■ Data for locating words and elements:

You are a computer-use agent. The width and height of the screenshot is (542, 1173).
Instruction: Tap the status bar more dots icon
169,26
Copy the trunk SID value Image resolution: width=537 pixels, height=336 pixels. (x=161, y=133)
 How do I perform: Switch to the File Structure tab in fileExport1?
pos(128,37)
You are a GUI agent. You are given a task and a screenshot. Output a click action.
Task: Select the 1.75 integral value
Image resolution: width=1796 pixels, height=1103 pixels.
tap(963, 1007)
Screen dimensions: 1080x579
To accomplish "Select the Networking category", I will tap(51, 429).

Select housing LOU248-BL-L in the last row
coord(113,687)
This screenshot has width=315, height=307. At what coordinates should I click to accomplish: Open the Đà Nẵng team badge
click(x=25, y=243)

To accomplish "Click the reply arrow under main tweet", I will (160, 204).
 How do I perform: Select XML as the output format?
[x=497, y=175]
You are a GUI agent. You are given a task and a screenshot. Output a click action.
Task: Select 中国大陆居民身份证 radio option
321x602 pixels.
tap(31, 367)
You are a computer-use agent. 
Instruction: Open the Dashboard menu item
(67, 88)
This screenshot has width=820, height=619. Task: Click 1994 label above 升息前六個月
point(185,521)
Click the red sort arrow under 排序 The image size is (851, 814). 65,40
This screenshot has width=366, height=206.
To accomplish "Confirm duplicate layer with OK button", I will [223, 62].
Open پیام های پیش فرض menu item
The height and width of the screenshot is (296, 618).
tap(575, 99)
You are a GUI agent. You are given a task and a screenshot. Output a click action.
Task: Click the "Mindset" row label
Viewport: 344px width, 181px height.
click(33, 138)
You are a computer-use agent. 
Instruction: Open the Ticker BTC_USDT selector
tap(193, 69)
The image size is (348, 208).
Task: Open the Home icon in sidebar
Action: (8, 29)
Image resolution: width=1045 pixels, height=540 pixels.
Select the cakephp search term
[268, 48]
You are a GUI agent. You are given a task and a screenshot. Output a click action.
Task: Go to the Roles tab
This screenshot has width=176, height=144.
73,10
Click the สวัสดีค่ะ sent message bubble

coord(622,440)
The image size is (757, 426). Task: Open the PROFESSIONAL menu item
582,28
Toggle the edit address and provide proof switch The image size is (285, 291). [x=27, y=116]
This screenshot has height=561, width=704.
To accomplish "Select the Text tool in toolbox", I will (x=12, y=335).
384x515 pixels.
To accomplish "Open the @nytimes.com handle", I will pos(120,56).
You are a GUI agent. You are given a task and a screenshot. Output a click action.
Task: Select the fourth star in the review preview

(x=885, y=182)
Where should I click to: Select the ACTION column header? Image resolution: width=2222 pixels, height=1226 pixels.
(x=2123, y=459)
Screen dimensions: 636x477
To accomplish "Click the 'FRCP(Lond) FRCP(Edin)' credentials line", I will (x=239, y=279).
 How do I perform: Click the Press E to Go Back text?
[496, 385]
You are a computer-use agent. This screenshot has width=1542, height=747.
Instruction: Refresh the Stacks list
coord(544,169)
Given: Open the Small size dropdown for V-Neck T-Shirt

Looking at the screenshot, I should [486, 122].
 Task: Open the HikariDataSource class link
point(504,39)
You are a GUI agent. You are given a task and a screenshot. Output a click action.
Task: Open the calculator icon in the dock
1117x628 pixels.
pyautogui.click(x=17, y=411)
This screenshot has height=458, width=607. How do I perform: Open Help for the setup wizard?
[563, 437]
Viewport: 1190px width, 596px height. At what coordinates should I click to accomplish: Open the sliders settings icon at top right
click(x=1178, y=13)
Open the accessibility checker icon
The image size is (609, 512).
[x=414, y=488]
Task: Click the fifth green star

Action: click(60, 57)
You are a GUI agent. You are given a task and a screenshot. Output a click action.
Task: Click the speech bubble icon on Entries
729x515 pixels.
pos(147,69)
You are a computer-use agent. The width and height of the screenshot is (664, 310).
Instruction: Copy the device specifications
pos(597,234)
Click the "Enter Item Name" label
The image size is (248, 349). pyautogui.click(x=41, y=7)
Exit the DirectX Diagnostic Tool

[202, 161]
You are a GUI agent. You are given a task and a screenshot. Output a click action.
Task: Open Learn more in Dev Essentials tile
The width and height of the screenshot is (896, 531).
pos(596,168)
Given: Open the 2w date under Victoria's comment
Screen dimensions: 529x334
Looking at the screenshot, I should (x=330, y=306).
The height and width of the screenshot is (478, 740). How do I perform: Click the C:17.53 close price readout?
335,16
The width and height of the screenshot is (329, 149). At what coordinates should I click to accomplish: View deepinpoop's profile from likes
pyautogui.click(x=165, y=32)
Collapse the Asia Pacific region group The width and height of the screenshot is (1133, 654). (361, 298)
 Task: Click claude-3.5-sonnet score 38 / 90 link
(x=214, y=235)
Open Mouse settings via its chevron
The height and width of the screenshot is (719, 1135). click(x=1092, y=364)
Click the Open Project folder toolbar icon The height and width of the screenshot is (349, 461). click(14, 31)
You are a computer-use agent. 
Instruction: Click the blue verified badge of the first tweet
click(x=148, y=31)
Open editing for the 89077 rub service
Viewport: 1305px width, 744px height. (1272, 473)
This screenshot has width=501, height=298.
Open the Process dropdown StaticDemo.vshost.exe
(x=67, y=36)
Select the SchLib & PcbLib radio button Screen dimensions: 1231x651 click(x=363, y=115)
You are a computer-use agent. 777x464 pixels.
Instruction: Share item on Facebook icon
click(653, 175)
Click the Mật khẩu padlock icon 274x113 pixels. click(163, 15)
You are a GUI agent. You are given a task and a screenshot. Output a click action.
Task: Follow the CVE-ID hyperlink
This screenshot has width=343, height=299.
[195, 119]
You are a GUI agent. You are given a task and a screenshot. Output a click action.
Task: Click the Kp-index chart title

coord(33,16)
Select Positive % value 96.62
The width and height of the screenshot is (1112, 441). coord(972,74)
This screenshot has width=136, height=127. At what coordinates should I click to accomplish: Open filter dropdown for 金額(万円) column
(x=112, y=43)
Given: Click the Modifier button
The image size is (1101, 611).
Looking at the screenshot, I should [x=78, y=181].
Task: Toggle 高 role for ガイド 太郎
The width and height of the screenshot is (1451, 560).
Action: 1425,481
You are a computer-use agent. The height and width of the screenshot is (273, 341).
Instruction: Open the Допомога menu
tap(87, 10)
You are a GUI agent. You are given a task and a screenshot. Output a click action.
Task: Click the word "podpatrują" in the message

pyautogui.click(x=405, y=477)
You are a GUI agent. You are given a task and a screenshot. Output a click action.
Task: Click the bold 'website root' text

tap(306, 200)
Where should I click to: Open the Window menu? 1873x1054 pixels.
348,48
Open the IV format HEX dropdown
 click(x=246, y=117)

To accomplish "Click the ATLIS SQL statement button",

■ EXERCISE BRIEF: Rewrite all the rows above, swapping each "GUI agent" for "interface agent" and leaving every other word as it is.

■ WRITTEN RESPONSE:
You are a computer-use agent. The width and height of the screenshot is (542, 1173).
Instruction: Tap the status bar more dots icon
169,26
Copy the trunk SID value Image resolution: width=537 pixels, height=336 pixels. (x=161, y=133)
 How do I perform: Switch to the File Structure tab in fileExport1?
pos(128,37)
You are a interface agent. You are given a task and a screenshot. Output a click action.
Task: Select the 1.75 integral value
Image resolution: width=1796 pixels, height=1103 pixels.
tap(963, 1007)
Screen dimensions: 1080x579
To accomplish "Select the Networking category", I will tap(51, 429).

Select housing LOU248-BL-L in the last row
coord(113,687)
This screenshot has width=315, height=307. At what coordinates should I click to accomplish: Open the Đà Nẵng team badge
click(x=25, y=243)

To accomplish "Click the reply arrow under main tweet", I will (160, 204).
 How do I perform: Select XML as the output format?
[x=497, y=175]
You are a interface agent. You are given a task and a screenshot. Output a click action.
Task: Select 中国大陆居民身份证 radio option
321x602 pixels.
tap(31, 367)
You are a computer-use agent. 
Instruction: Open the Dashboard menu item
(67, 88)
This screenshot has width=820, height=619. Task: Click 1994 label above 升息前六個月
point(185,521)
Click the red sort arrow under 排序 The image size is (851, 814). 65,40
This screenshot has width=366, height=206.
To accomplish "Confirm duplicate layer with OK button", I will [223, 62].
Open پیام های پیش فرض menu item
The height and width of the screenshot is (296, 618).
tap(575, 99)
You are a interface agent. You are given a task and a screenshot. Output a click action.
Task: Click the "Mindset" row label
Viewport: 344px width, 181px height.
click(33, 138)
You are a computer-use agent. 
Instruction: Open the Ticker BTC_USDT selector
tap(193, 69)
The image size is (348, 208).
Task: Open the Home icon in sidebar
Action: (8, 29)
Image resolution: width=1045 pixels, height=540 pixels.
Select the cakephp search term
[268, 48]
You are a interface agent. You are given a task and a screenshot. Output a click action.
Task: Go to the Roles tab
This screenshot has width=176, height=144.
73,10
Click the สวัสดีค่ะ sent message bubble

coord(622,440)
The image size is (757, 426). Task: Open the PROFESSIONAL menu item
582,28
Toggle the edit address and provide proof switch The image size is (285, 291). [x=27, y=116]
This screenshot has height=561, width=704.
To accomplish "Select the Text tool in toolbox", I will (x=12, y=335).
384x515 pixels.
To accomplish "Open the @nytimes.com handle", I will pos(120,56).
You are a interface agent. You are given a task and a screenshot. Output a click action.
Task: Select the fourth star in the review preview

(x=885, y=182)
Where should I click to: Select the ACTION column header? Image resolution: width=2222 pixels, height=1226 pixels.
(x=2123, y=459)
Screen dimensions: 636x477
To accomplish "Click the 'FRCP(Lond) FRCP(Edin)' credentials line", I will (x=239, y=279).
 How do I perform: Click the Press E to Go Back text?
[496, 385]
You are a computer-use agent. This screenshot has width=1542, height=747.
Instruction: Refresh the Stacks list
coord(544,169)
Given: Open the Small size dropdown for V-Neck T-Shirt

Looking at the screenshot, I should [486, 122].
 Task: Open the HikariDataSource class link
point(504,39)
You are a interface agent. You are given a task and a screenshot. Output a click action.
Task: Open the calculator icon in the dock
1117x628 pixels.
pyautogui.click(x=17, y=411)
This screenshot has height=458, width=607. How do I perform: Open Help for the setup wizard?
[563, 437]
Viewport: 1190px width, 596px height. At what coordinates should I click to accomplish: Open the sliders settings icon at top right
click(x=1178, y=13)
Open the accessibility checker icon
The image size is (609, 512).
[x=414, y=488]
Task: Click the fifth green star

Action: click(60, 57)
You are a interface agent. You are given a task and a screenshot. Output a click action.
Task: Click the speech bubble icon on Entries
729x515 pixels.
pos(147,69)
You are a computer-use agent. The width and height of the screenshot is (664, 310).
Instruction: Copy the device specifications
pos(597,234)
Click the "Enter Item Name" label
The image size is (248, 349). pyautogui.click(x=41, y=7)
Exit the DirectX Diagnostic Tool

[202, 161]
You are a interface agent. You are given a task and a screenshot. Output a click action.
Task: Open Learn more in Dev Essentials tile
The width and height of the screenshot is (896, 531).
pos(596,168)
Given: Open the 2w date under Victoria's comment
Screen dimensions: 529x334
Looking at the screenshot, I should (x=330, y=306).
The height and width of the screenshot is (478, 740). How do I perform: Click the C:17.53 close price readout?
335,16
The width and height of the screenshot is (329, 149). At what coordinates should I click to accomplish: View deepinpoop's profile from likes
pyautogui.click(x=165, y=32)
Collapse the Asia Pacific region group The width and height of the screenshot is (1133, 654). (361, 298)
 Task: Click claude-3.5-sonnet score 38 / 90 link
(x=214, y=235)
Open Mouse settings via its chevron
The height and width of the screenshot is (719, 1135). click(x=1092, y=364)
Click the Open Project folder toolbar icon The height and width of the screenshot is (349, 461). click(14, 31)
You are a computer-use agent. 
Instruction: Click the blue verified badge of the first tweet
click(x=148, y=31)
Open editing for the 89077 rub service
Viewport: 1305px width, 744px height. (1272, 473)
This screenshot has width=501, height=298.
Open the Process dropdown StaticDemo.vshost.exe
(x=67, y=36)
Select the SchLib & PcbLib radio button Screen dimensions: 1231x651 click(x=363, y=115)
You are a computer-use agent. 777x464 pixels.
Instruction: Share item on Facebook icon
click(653, 175)
Click the Mật khẩu padlock icon 274x113 pixels. click(163, 15)
You are a interface agent. You are given a task and a screenshot. Output a click action.
Task: Follow the CVE-ID hyperlink
This screenshot has width=343, height=299.
[195, 119]
You are a interface agent. You are given a task and a screenshot. Output a click action.
Task: Click the Kp-index chart title

coord(33,16)
Select Positive % value 96.62
The width and height of the screenshot is (1112, 441). coord(972,74)
This screenshot has width=136, height=127. At what coordinates should I click to accomplish: Open filter dropdown for 金額(万円) column
(x=112, y=43)
Given: Click the Modifier button
The image size is (1101, 611).
Looking at the screenshot, I should [x=78, y=181].
Task: Toggle 高 role for ガイド 太郎
The width and height of the screenshot is (1451, 560).
Action: 1425,481
You are a computer-use agent. The height and width of the screenshot is (273, 341).
Instruction: Open the Допомога menu
tap(87, 10)
You are a interface agent. You are given a task and a screenshot. Output a click action.
Task: Click the word "podpatrują" in the message

pyautogui.click(x=405, y=477)
You are a interface agent. You are given a task and a screenshot. Output a click action.
Task: Click the bold 'website root' text

tap(306, 200)
Where should I click to: Open the Window menu? 1873x1054 pixels.
348,48
Open the IV format HEX dropdown
 click(x=246, y=117)

To accomplish "Click the ATLIS SQL statement button",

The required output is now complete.